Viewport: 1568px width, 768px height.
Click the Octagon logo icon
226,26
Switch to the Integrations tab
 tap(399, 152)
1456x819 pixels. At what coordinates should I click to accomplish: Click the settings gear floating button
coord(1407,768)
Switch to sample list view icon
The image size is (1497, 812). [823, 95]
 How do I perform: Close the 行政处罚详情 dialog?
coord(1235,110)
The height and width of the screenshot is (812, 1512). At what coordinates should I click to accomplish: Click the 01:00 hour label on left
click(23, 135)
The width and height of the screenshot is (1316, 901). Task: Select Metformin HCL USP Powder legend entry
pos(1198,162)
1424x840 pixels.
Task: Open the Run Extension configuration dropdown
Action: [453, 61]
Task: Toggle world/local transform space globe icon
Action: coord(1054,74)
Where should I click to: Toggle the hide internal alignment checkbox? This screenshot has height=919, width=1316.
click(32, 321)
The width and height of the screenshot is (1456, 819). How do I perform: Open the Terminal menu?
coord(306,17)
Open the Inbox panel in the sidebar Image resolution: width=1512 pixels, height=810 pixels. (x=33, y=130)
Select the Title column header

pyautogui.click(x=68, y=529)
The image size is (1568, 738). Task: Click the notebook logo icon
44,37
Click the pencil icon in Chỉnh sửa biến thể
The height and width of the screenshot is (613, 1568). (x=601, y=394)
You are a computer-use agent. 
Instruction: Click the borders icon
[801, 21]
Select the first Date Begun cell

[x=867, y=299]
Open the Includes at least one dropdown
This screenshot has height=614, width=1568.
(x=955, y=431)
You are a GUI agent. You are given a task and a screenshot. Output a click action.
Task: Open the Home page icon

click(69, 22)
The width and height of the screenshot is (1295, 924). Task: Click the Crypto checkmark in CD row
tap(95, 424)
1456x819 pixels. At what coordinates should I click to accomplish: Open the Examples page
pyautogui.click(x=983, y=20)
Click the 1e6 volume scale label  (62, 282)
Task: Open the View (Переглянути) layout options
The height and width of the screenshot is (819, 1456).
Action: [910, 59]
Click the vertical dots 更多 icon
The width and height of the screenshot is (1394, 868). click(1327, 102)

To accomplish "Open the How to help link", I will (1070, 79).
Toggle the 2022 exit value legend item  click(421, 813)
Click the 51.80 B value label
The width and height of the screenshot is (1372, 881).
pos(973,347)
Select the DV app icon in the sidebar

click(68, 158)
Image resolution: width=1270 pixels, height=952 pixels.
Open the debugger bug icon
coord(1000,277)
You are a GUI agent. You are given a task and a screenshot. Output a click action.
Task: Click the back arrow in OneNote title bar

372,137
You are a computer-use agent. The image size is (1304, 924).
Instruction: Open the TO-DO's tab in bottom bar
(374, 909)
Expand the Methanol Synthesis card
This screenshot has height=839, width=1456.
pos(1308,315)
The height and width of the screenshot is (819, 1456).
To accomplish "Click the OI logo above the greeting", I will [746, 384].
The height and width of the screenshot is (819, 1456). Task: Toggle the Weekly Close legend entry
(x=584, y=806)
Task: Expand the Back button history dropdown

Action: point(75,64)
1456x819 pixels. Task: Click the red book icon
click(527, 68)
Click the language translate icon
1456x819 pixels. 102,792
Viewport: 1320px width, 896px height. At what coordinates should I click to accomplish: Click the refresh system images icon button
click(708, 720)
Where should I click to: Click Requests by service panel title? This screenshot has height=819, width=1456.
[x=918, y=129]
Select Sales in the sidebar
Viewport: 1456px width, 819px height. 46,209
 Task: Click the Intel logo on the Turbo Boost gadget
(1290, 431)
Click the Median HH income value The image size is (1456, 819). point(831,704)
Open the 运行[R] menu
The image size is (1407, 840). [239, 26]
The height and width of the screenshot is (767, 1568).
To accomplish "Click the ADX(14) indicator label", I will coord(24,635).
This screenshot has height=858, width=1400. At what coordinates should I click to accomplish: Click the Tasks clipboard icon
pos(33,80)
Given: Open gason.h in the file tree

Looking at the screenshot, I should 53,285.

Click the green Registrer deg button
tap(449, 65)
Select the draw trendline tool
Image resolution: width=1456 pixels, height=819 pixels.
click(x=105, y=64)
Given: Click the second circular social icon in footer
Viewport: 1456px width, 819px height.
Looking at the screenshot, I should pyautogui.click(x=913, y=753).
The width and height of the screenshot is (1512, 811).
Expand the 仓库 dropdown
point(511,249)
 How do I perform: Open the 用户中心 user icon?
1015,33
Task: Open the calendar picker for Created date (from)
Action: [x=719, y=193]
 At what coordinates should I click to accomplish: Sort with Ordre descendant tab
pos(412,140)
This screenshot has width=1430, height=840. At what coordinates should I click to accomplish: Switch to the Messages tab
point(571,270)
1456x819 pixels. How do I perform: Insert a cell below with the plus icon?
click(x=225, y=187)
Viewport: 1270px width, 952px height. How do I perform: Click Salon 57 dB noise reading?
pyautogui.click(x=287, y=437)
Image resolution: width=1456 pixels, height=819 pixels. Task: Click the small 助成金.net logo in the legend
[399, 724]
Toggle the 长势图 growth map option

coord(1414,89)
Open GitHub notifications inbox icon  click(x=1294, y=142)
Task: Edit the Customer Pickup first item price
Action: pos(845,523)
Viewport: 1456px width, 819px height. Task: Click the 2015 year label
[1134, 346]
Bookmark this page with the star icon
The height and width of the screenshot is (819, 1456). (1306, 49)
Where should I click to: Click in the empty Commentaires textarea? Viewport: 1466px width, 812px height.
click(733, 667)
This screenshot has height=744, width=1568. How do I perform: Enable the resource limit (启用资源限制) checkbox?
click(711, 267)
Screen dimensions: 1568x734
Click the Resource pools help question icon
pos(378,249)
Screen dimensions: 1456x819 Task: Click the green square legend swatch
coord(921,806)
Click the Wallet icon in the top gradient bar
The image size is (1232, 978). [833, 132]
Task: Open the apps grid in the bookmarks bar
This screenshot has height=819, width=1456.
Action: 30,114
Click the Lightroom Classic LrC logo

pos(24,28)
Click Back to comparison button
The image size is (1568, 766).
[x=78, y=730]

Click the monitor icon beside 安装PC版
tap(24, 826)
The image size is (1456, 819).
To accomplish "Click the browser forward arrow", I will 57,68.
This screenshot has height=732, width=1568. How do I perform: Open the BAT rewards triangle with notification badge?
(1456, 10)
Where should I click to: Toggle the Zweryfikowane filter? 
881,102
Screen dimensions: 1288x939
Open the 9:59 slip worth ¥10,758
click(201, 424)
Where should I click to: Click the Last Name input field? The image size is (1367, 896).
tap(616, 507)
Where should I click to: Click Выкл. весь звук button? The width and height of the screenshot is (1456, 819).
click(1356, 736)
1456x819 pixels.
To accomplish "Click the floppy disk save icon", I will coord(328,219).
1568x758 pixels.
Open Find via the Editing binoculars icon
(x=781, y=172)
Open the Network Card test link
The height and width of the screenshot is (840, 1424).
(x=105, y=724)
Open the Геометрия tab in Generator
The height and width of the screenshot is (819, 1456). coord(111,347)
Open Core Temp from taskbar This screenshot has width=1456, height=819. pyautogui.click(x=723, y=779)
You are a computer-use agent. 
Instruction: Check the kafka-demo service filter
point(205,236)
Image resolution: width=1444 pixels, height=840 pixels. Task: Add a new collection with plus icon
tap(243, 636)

> [DIRECTIONS FOR THIS TASK]:
Precisely reproduce all the entries shown above.

> [REPLY]:
Viewport: 1568px width, 768px height.
Click the Octagon logo icon
226,26
Switch to the Integrations tab
 tap(399, 152)
1456x819 pixels. At what coordinates should I click to accomplish: Click the settings gear floating button
coord(1407,768)
Switch to sample list view icon
The image size is (1497, 812). [823, 95]
 How do I perform: Close the 行政处罚详情 dialog?
coord(1235,110)
The height and width of the screenshot is (812, 1512). At what coordinates should I click to accomplish: Click the 01:00 hour label on left
click(23, 135)
The width and height of the screenshot is (1316, 901). Task: Select Metformin HCL USP Powder legend entry
pos(1198,162)
1424x840 pixels.
Task: Open the Run Extension configuration dropdown
Action: [453, 61]
Task: Toggle world/local transform space globe icon
Action: coord(1054,74)
Where should I click to: Toggle the hide internal alignment checkbox? This screenshot has height=919, width=1316.
click(32, 321)
The width and height of the screenshot is (1456, 819). How do I perform: Open the Terminal menu?
coord(306,17)
Open the Inbox panel in the sidebar Image resolution: width=1512 pixels, height=810 pixels. (x=33, y=130)
Select the Title column header

pyautogui.click(x=68, y=529)
The image size is (1568, 738). Task: Click the notebook logo icon
44,37
Click the pencil icon in Chỉnh sửa biến thể
The height and width of the screenshot is (613, 1568). (x=601, y=394)
You are a computer-use agent. 
Instruction: Click the borders icon
[801, 21]
Select the first Date Begun cell

[x=867, y=299]
Open the Includes at least one dropdown
This screenshot has height=614, width=1568.
(x=955, y=431)
You are a GUI agent. You are given a task and a screenshot. Output a click action.
Task: Open the Home page icon

click(69, 22)
The width and height of the screenshot is (1295, 924). Task: Click the Crypto checkmark in CD row
tap(95, 424)
1456x819 pixels. At what coordinates should I click to accomplish: Open the Examples page
pyautogui.click(x=983, y=20)
Click the 1e6 volume scale label  (62, 282)
Task: Open the View (Переглянути) layout options
The height and width of the screenshot is (819, 1456).
Action: [910, 59]
Click the vertical dots 更多 icon
The width and height of the screenshot is (1394, 868). click(1327, 102)

To accomplish "Open the How to help link", I will (1070, 79).
Toggle the 2022 exit value legend item  click(421, 813)
Click the 51.80 B value label
The width and height of the screenshot is (1372, 881).
pos(973,347)
Select the DV app icon in the sidebar

click(68, 158)
Image resolution: width=1270 pixels, height=952 pixels.
Open the debugger bug icon
coord(1000,277)
You are a GUI agent. You are given a task and a screenshot. Output a click action.
Task: Click the back arrow in OneNote title bar

372,137
You are a computer-use agent. The image size is (1304, 924).
Instruction: Open the TO-DO's tab in bottom bar
(374, 909)
Expand the Methanol Synthesis card
This screenshot has height=839, width=1456.
pos(1308,315)
The height and width of the screenshot is (819, 1456).
To accomplish "Click the OI logo above the greeting", I will [746, 384].
The height and width of the screenshot is (819, 1456). Task: Toggle the Weekly Close legend entry
(x=584, y=806)
Task: Expand the Back button history dropdown

Action: point(75,64)
1456x819 pixels. Task: Click the red book icon
click(527, 68)
Click the language translate icon
1456x819 pixels. 102,792
Viewport: 1320px width, 896px height. At what coordinates should I click to accomplish: Click the refresh system images icon button
click(708, 720)
Where should I click to: Click Requests by service panel title? This screenshot has height=819, width=1456.
[x=918, y=129]
Select Sales in the sidebar
Viewport: 1456px width, 819px height. 46,209
 Task: Click the Intel logo on the Turbo Boost gadget
(1290, 431)
Click the Median HH income value The image size is (1456, 819). point(831,704)
Open the 运行[R] menu
The image size is (1407, 840). [239, 26]
The height and width of the screenshot is (767, 1568).
To accomplish "Click the ADX(14) indicator label", I will coord(24,635).
This screenshot has height=858, width=1400. At what coordinates should I click to accomplish: Click the Tasks clipboard icon
pos(33,80)
Given: Open gason.h in the file tree

Looking at the screenshot, I should 53,285.

Click the green Registrer deg button
tap(449, 65)
Select the draw trendline tool
Image resolution: width=1456 pixels, height=819 pixels.
click(x=105, y=64)
Given: Click the second circular social icon in footer
Viewport: 1456px width, 819px height.
Looking at the screenshot, I should pyautogui.click(x=913, y=753).
The width and height of the screenshot is (1512, 811).
Expand the 仓库 dropdown
point(511,249)
 How do I perform: Open the 用户中心 user icon?
1015,33
Task: Open the calendar picker for Created date (from)
Action: [x=719, y=193]
 At what coordinates should I click to accomplish: Sort with Ordre descendant tab
pos(412,140)
This screenshot has width=1430, height=840. At what coordinates should I click to accomplish: Switch to the Messages tab
point(571,270)
1456x819 pixels. How do I perform: Insert a cell below with the plus icon?
click(x=225, y=187)
Viewport: 1270px width, 952px height. How do I perform: Click Salon 57 dB noise reading?
pyautogui.click(x=287, y=437)
Image resolution: width=1456 pixels, height=819 pixels. Task: Click the small 助成金.net logo in the legend
[399, 724]
Toggle the 长势图 growth map option

coord(1414,89)
Open GitHub notifications inbox icon  click(x=1294, y=142)
Task: Edit the Customer Pickup first item price
Action: pos(845,523)
Viewport: 1456px width, 819px height. Task: Click the 2015 year label
[1134, 346]
Bookmark this page with the star icon
The height and width of the screenshot is (819, 1456). (1306, 49)
Where should I click to: Click in the empty Commentaires textarea? Viewport: 1466px width, 812px height.
click(733, 667)
This screenshot has height=744, width=1568. How do I perform: Enable the resource limit (启用资源限制) checkbox?
click(711, 267)
Screen dimensions: 1568x734
Click the Resource pools help question icon
pos(378,249)
Screen dimensions: 1456x819 Task: Click the green square legend swatch
coord(921,806)
Click the Wallet icon in the top gradient bar
The image size is (1232, 978). [833, 132]
Task: Open the apps grid in the bookmarks bar
This screenshot has height=819, width=1456.
Action: 30,114
Click the Lightroom Classic LrC logo

pos(24,28)
Click Back to comparison button
The image size is (1568, 766).
[x=78, y=730]

Click the monitor icon beside 安装PC版
tap(24, 826)
The image size is (1456, 819).
To accomplish "Click the browser forward arrow", I will 57,68.
This screenshot has height=732, width=1568. How do I perform: Open the BAT rewards triangle with notification badge?
(1456, 10)
Where should I click to: Toggle the Zweryfikowane filter? 
881,102
Screen dimensions: 1288x939
Open the 9:59 slip worth ¥10,758
click(201, 424)
Where should I click to: Click the Last Name input field? The image size is (1367, 896).
tap(616, 507)
Where should I click to: Click Выкл. весь звук button? The width and height of the screenshot is (1456, 819).
click(1356, 736)
1456x819 pixels.
To accomplish "Click the floppy disk save icon", I will coord(328,219).
1568x758 pixels.
Open Find via the Editing binoculars icon
(x=781, y=172)
Open the Network Card test link
The height and width of the screenshot is (840, 1424).
(x=105, y=724)
Open the Геометрия tab in Generator
The height and width of the screenshot is (819, 1456). coord(111,347)
Open Core Temp from taskbar This screenshot has width=1456, height=819. pyautogui.click(x=723, y=779)
You are a computer-use agent. 
Instruction: Check the kafka-demo service filter
point(205,236)
Image resolution: width=1444 pixels, height=840 pixels. Task: Add a new collection with plus icon
tap(243, 636)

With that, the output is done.